4. **Putting it all together for the flat picture:** Our integral now becomes `∬_R x * y * (6 - y) * sqrt(2) dA`.
* `R` is the "flat picture" of our surface in the `xy`-plane. The cylinder `x² + y² = 4` means `R` is a circle (or disk) with radius `2` centered at `(0,0)`.
* Let's pull the `sqrt(2)` out front: `sqrt(2) ∬_R (6xy - xy²) dA`.

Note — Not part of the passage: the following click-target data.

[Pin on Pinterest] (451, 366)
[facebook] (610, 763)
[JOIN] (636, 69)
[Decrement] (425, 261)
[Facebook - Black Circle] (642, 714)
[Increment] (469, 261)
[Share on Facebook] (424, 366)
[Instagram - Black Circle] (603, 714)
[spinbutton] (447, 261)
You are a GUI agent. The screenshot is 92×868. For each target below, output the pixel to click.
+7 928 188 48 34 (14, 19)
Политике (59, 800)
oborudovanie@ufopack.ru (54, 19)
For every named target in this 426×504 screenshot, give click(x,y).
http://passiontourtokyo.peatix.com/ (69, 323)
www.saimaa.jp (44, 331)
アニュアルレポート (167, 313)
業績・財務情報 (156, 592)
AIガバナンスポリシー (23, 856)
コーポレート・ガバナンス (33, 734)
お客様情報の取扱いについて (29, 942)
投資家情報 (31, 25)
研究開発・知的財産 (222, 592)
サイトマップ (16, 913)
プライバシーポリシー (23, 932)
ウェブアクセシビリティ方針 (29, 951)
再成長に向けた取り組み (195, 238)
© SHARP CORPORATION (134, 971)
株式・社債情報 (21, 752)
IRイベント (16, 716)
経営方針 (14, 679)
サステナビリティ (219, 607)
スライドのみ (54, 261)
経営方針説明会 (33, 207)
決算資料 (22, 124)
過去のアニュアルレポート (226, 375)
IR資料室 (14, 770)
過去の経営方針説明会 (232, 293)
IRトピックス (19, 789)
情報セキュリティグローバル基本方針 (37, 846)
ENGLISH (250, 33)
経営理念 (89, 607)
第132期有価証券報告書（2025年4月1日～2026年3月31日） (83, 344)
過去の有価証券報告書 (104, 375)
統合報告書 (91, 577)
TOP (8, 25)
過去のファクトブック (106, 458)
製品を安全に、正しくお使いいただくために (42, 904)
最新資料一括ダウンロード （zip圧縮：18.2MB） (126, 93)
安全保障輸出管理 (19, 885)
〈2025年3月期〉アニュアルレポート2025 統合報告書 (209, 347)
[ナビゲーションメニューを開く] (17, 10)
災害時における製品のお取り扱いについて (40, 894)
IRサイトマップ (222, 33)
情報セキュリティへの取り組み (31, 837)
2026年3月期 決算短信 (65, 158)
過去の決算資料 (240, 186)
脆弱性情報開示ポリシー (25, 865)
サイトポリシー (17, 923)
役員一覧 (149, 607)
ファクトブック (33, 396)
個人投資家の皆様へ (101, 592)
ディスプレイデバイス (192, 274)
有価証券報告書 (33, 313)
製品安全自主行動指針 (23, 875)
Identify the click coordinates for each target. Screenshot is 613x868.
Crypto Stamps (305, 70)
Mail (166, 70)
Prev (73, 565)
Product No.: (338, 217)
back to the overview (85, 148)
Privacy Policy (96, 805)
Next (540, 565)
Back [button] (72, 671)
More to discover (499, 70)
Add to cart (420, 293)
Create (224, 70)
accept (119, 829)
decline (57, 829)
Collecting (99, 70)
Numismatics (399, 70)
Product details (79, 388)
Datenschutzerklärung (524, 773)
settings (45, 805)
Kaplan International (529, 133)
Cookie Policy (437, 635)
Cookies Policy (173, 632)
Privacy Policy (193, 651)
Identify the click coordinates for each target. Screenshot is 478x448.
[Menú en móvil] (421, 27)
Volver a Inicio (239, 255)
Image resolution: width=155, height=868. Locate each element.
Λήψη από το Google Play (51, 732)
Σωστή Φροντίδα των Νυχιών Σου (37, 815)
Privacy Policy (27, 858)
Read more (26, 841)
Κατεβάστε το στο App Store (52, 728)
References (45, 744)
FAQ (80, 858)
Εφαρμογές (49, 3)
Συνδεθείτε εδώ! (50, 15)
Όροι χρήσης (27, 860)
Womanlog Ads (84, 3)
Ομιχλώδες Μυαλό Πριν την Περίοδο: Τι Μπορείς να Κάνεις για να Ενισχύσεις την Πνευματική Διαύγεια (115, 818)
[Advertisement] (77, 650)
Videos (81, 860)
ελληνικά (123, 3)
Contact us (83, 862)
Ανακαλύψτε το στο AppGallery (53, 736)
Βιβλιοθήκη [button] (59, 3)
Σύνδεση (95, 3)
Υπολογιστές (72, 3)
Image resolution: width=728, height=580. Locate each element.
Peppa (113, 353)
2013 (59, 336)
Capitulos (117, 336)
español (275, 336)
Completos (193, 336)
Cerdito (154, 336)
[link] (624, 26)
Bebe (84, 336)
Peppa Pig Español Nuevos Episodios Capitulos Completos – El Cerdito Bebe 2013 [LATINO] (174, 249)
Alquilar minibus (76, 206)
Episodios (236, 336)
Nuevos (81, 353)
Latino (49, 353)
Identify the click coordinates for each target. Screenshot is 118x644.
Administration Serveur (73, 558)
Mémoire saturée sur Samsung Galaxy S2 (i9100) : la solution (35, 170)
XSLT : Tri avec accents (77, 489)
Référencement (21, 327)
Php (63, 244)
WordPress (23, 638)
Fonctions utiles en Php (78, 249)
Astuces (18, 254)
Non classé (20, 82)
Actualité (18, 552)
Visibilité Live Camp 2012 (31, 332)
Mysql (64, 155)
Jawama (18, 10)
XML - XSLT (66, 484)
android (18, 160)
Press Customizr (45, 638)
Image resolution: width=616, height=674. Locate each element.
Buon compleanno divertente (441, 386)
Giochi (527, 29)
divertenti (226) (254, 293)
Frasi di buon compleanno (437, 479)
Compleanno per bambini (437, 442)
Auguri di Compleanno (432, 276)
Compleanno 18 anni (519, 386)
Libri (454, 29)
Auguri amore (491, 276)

5. **Let's split the sum into two parts and use a clever trick with symmetry:**
* **Part 1: `∬_R 6xy dA`**
* Look at the term `6xy`.
* Our region `R` (the circle `x² + y² <= 4`) is super symmetric! It's the same on the left as on the right, and the same on the top as on the bottom.
* If we pick a point `(x,y)` in the disk, there's also a point `(-x,y)`.
* At `(x,y)`, the integrand is `6xy`. At `(-x,y)`, the integrand is `6(-x)y = -6xy`.
* Since these values are exact opposites and the disk is symmetric across the y-axis, they cancel each other out perfectly when added up over the whole disk. So, this part of the integral is `0`.

* **Part 2: `∬_R -xy² dA`**
* Now look at the term `-xy²`.
* Again, our disk `R` is symmetric.
* At `(x,y)`, the integrand is `-xy²`. At `(-x,y)`, the integrand is `-(-x)y² = xy²`.
* These values are also exact opposites, and they cancel each other out over the whole symmetric disk. So, this part of the integral is also `0`.

6. **The Grand Total:** Since both parts of the integral came out to `0`, the total integral is `sqrt(2) * (0 + 0) = 0`.

This means the "total stuff" `xyz` on that slanted surface, when you add it all up, perfectly balances out to zero because of the way `x` and `y` values are distributed across the symmetric cylinder. Cool, right?